■ **Working data**

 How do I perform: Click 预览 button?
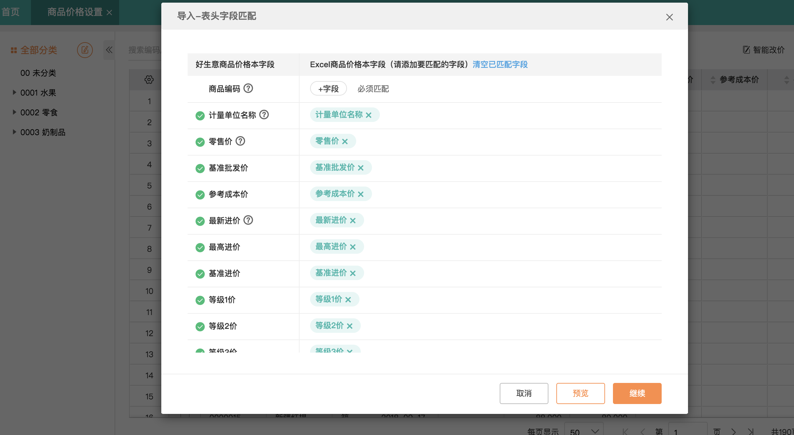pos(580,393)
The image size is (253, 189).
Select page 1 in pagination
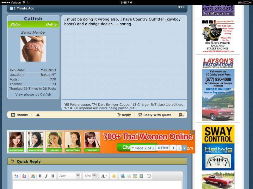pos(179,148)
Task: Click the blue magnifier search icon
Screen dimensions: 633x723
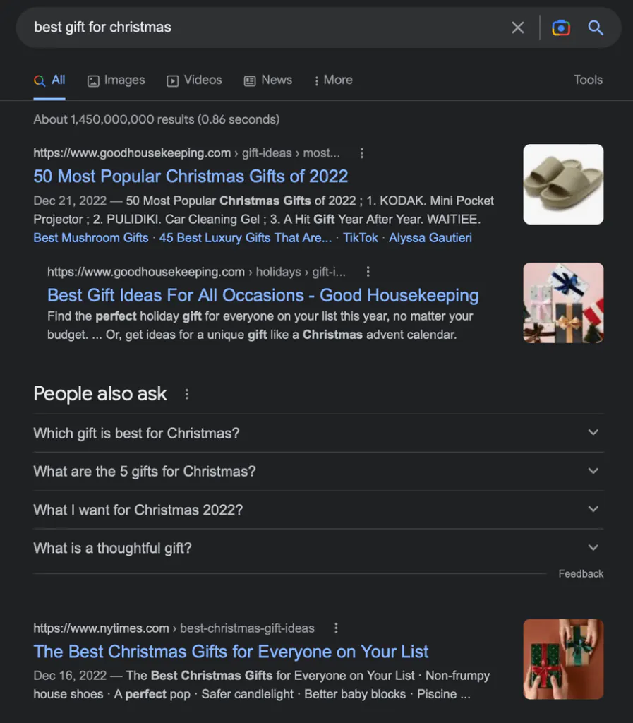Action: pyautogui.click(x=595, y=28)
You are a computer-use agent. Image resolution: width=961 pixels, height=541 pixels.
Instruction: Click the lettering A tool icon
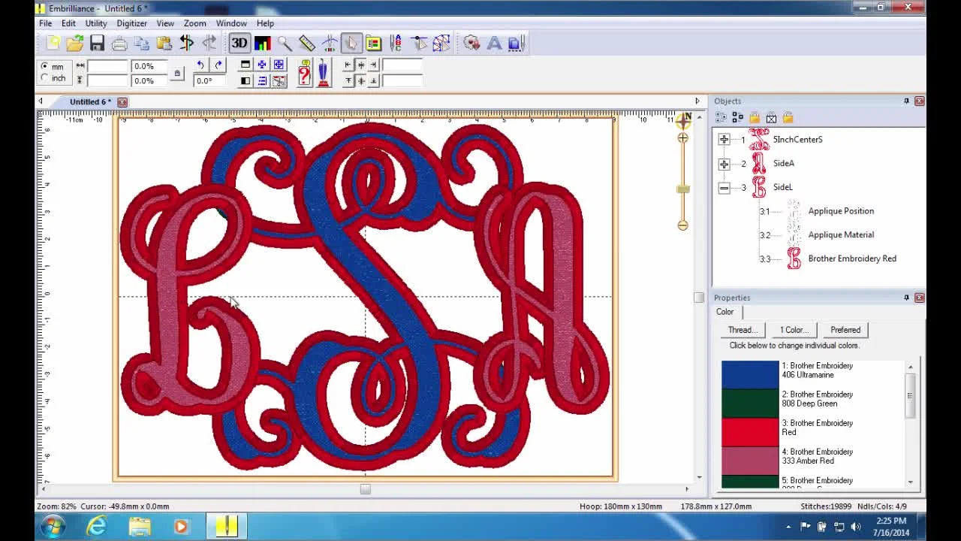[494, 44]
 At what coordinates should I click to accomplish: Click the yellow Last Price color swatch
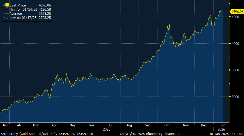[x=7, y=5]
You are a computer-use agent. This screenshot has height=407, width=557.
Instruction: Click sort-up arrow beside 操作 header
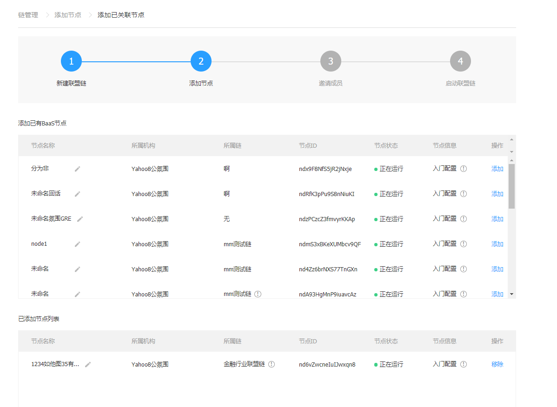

* * *

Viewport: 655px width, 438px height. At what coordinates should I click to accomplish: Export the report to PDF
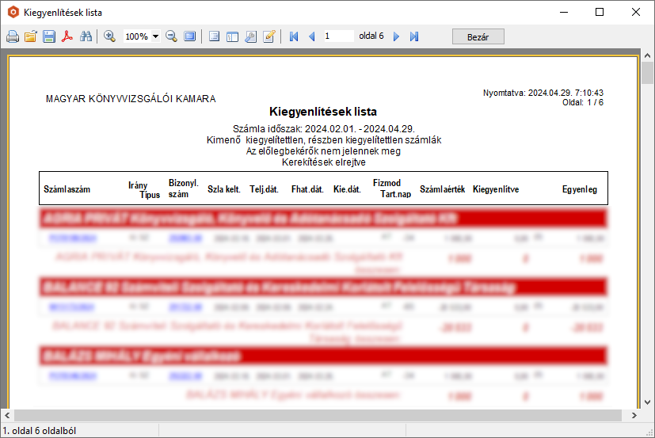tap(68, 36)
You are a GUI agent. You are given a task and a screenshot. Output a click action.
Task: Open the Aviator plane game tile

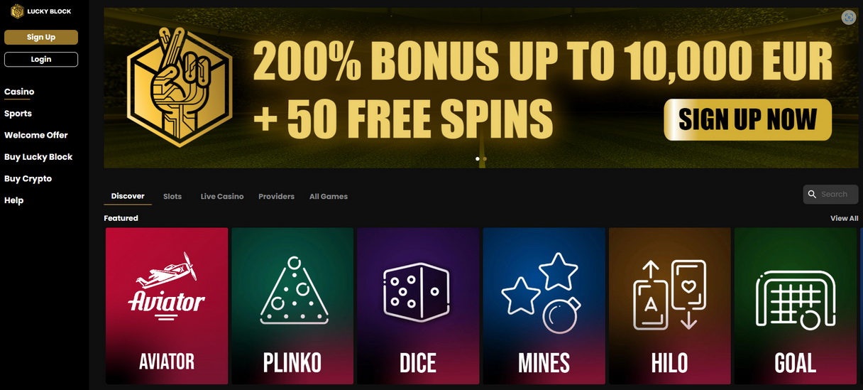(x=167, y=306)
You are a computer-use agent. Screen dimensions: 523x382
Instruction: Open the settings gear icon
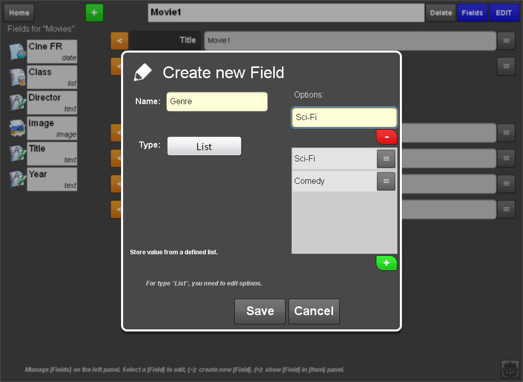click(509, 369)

==

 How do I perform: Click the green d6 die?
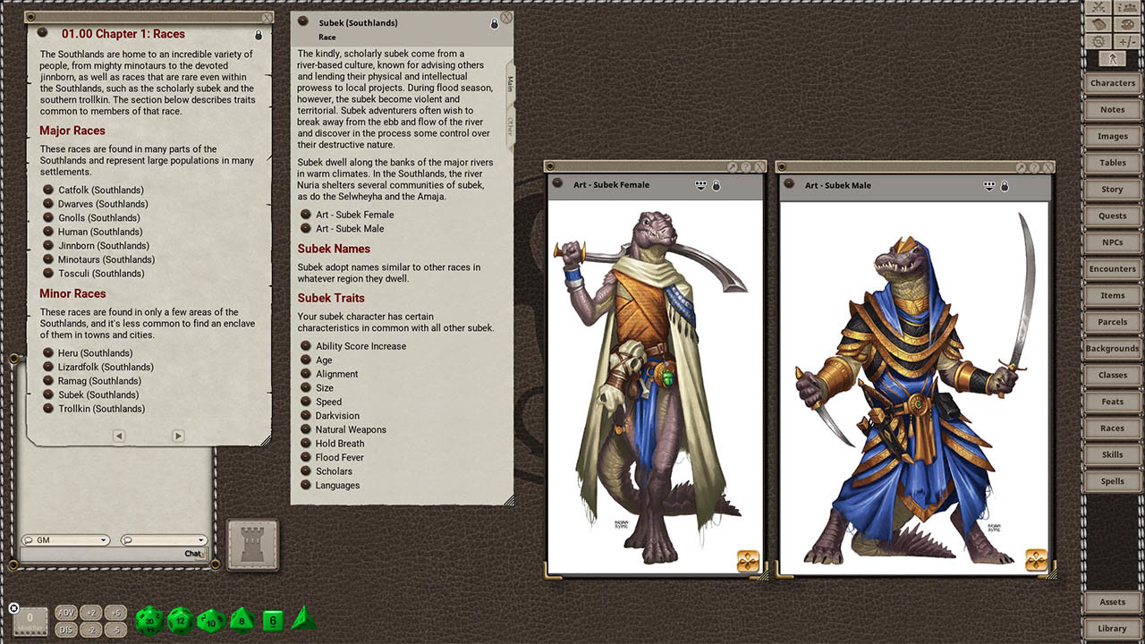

■ **Description of the task**
Exactly as written above, retype the lines starting at the one holding "How do I perform: Click 预览 button?" and ending at the one holding "Instruction: Click sort-up", both included, but not the pictures.

■ **Answer box**
 How do I perform: Click 预览 button?
pos(580,393)
The image size is (253, 189).
Select page 1 in pagination
pos(179,148)
Task: Click the blue magnifier search icon
Screen dimensions: 633x723
Action: pyautogui.click(x=595, y=28)
You are a computer-use agent. Image resolution: width=961 pixels, height=541 pixels.
Instruction: Click the lettering A tool icon
[494, 44]
 At what coordinates should I click to accomplish: Click the yellow Last Price color swatch
[x=7, y=5]
You are a computer-use agent. This screenshot has height=407, width=557.
Instruction: Click sort-up arrow beside 操作 header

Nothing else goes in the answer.